-------- Supplied passage --------

In early 2020, I wrote a post titled “Fear and Loathing in the Technological City.” Those initial reflections, contrasting Jacques Ellul’s and Hunter S. Thompson’s critiques of the technological society, resulted in two conference proposals. These, along with a research trip to Los Vegas, were postponed due to COVID-19. The papers will be presented this fall, and I was able to visit Las Vegas earlier this summer.
Established in the early 20thcentury, Las Vegas is an aggressively modern city—significantly shaped by technological developments such as electricity, the machine gun, nuclear weapons, and every type of entertainment and surveillance technology. It is, as Thompson discovered, an ideal site for the exploration of technological hopes and fears.
In Fear and Loathing in Las Vegas: A Savage Journey to the Heart of the American Dream, which first appeared fifty years again in two issues of Rolling Stone, Thompson condemns the deformation of the American dream but also calls for its reformation. Thompson saw, in the growing postwar garden of “the meadows,” how human freedom and potential could be diminished in an avaricious, automated, and artificial reality. Fifty years ago, algorithms were mushrooming in the desert already. There were automatic luxury cars, hidden computers financially sorting people and optimizing operations, impersonalized services, and robot-like people serving extractive mechanisms for predictable and controllable outcomes.
With his high-tech vehicles, communication devices, pharmaceuticals, and weapons, Thompson was not interested in rejecting technology. But he did see how a technological society can suppress freedom and possibility through mercenary systems, merciless laws, and restrictive state and private surveillance. In Las Vegas, Thompson saw a manifestation of the technological city without a moral foundation or landscape. Hope and longing had been reduced to fear and loathing.

--------

[Questions on the material]:
1. According to the passage on Las Vegas and Thompson, what postponed the two conference proposals and the research trip?
2. Extend the passage on Las Vegas and Thompson from where it stops.
None of the records are needed here.

-------- Dataset entries --------

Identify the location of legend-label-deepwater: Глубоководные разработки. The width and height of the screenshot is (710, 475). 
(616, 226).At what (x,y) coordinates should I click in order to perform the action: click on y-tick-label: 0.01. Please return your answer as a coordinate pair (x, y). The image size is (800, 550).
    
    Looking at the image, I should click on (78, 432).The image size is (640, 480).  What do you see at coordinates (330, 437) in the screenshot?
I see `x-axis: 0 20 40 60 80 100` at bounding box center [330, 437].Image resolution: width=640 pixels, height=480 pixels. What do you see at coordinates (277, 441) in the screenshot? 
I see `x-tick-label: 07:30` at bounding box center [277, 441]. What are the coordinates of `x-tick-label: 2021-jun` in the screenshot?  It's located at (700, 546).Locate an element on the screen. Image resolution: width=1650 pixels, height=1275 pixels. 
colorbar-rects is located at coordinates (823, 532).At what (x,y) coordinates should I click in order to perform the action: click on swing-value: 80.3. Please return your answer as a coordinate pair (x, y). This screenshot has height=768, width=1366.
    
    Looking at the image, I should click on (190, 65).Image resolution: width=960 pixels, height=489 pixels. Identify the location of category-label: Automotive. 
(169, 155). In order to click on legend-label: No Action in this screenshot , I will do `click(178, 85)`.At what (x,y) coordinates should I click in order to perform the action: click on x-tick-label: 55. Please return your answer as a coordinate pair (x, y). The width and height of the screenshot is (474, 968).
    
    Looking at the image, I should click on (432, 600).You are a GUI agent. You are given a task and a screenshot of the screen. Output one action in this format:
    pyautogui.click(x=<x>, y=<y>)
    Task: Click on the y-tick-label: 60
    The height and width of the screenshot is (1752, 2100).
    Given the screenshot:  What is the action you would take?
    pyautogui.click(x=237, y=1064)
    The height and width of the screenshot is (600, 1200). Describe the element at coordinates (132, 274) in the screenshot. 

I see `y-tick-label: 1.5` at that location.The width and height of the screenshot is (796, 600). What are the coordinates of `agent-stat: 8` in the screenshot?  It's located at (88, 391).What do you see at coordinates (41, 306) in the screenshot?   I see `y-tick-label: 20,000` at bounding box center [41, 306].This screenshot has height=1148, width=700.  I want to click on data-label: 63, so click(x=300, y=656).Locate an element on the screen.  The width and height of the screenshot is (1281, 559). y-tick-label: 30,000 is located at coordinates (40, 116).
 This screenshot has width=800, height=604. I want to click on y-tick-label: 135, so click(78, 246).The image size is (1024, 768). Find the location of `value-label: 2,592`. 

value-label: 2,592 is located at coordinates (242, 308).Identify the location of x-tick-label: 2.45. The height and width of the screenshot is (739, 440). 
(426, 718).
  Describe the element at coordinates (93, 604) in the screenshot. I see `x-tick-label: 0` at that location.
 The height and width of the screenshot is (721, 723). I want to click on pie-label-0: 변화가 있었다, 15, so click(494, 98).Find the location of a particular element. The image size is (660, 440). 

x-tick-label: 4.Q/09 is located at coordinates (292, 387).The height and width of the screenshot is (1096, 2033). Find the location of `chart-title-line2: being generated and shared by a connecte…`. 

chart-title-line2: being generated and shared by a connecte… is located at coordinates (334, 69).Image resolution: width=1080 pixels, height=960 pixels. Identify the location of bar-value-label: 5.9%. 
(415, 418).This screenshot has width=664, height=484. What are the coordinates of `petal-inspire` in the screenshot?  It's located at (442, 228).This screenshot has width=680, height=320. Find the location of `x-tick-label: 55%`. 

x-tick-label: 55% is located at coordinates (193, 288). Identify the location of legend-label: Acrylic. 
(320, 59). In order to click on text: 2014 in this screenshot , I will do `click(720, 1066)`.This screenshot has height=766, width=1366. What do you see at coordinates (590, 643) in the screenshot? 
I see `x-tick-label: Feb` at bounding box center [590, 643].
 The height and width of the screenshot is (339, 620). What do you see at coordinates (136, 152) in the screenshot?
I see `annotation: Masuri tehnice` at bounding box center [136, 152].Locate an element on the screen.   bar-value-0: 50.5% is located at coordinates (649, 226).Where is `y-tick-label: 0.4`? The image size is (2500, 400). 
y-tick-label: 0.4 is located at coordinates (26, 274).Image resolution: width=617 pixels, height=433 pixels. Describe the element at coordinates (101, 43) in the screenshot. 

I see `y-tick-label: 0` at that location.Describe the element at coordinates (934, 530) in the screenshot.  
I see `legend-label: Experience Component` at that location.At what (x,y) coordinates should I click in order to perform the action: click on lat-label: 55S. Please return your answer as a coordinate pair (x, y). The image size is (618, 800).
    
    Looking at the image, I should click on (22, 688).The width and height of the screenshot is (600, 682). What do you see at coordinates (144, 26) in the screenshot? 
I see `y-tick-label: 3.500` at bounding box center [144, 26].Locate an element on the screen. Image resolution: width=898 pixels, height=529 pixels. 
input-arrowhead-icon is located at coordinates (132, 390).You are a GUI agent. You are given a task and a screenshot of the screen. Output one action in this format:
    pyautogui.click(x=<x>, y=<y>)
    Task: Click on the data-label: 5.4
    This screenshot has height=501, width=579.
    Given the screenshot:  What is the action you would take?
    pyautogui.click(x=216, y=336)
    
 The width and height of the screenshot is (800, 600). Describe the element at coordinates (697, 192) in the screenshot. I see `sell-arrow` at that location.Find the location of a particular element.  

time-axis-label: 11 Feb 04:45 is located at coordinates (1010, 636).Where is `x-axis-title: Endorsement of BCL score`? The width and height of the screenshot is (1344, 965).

--------

[Per-task answers]:
1. COVID-19 postponed them.

2.
But every city is a multiplicity of images and realties—idealized, contested, complex, and hidden. As one Las Vegas writer pointed out earlier this year, Thompson was a “a tourist on a mission.” The resident knows “Las Vegas as two cities. One is ours and one is theirs … their idea of what the city means or represents is necessarily very different from the one those of us who live here experience.” Another Las Vegas writer noted: “The fiction is that Vegas is a shallow, hollow place and the Strip is the worst example of depravity and consumerism. In actuality, Vegas is an inspiring city … love for Las Vegas can only be conjured by the reality of the place itself.”
Like every city, Las Vegas is both an image of the city and the reality of the city. It is also, like every city, host to deformative and transformative dimensions of our technological society. In the Apocalypse of John—a text that captured the imagination of both Ellul and Thompson—every city and its citizens participate in two spiritual cities: the deformative city of Babylon and the transformative city of New Jerusalem. As Augustine observed, “One part of the earthly city has been made into an image of the Heavenly City.” In the Apocalypse, one of these cities is doomed to fall with evil technologies; the other is destined to triumph along with, it could be argued, good technologies. In the end, the Apocalypse reveals that ultimate hopes and longings are realized in and through the technological city.
But what distinguishes deformative from transformative technological creations is not always clear. Technologies are not simple, value-neutral tools. By design, from hammers to autonomous vehicles, technologies inherit agentic intentions and they afford certain uses that are not fully knowable. As the ancient story of Babel warns, there will be technological thresholds we will cross before we realize we should not have crossed them. At the Mob Museum and the National Atomic Testing Museum in Las Vegas, one can explore the loathsome legacies of two such thresholds—the machine gun and the atom bomb, largely created out of fearful motivations. As we continue to reflect on past and future crossings of technological thresholds, we may begin to understand what these transgressions reveal about thresholds we should not and can never cross.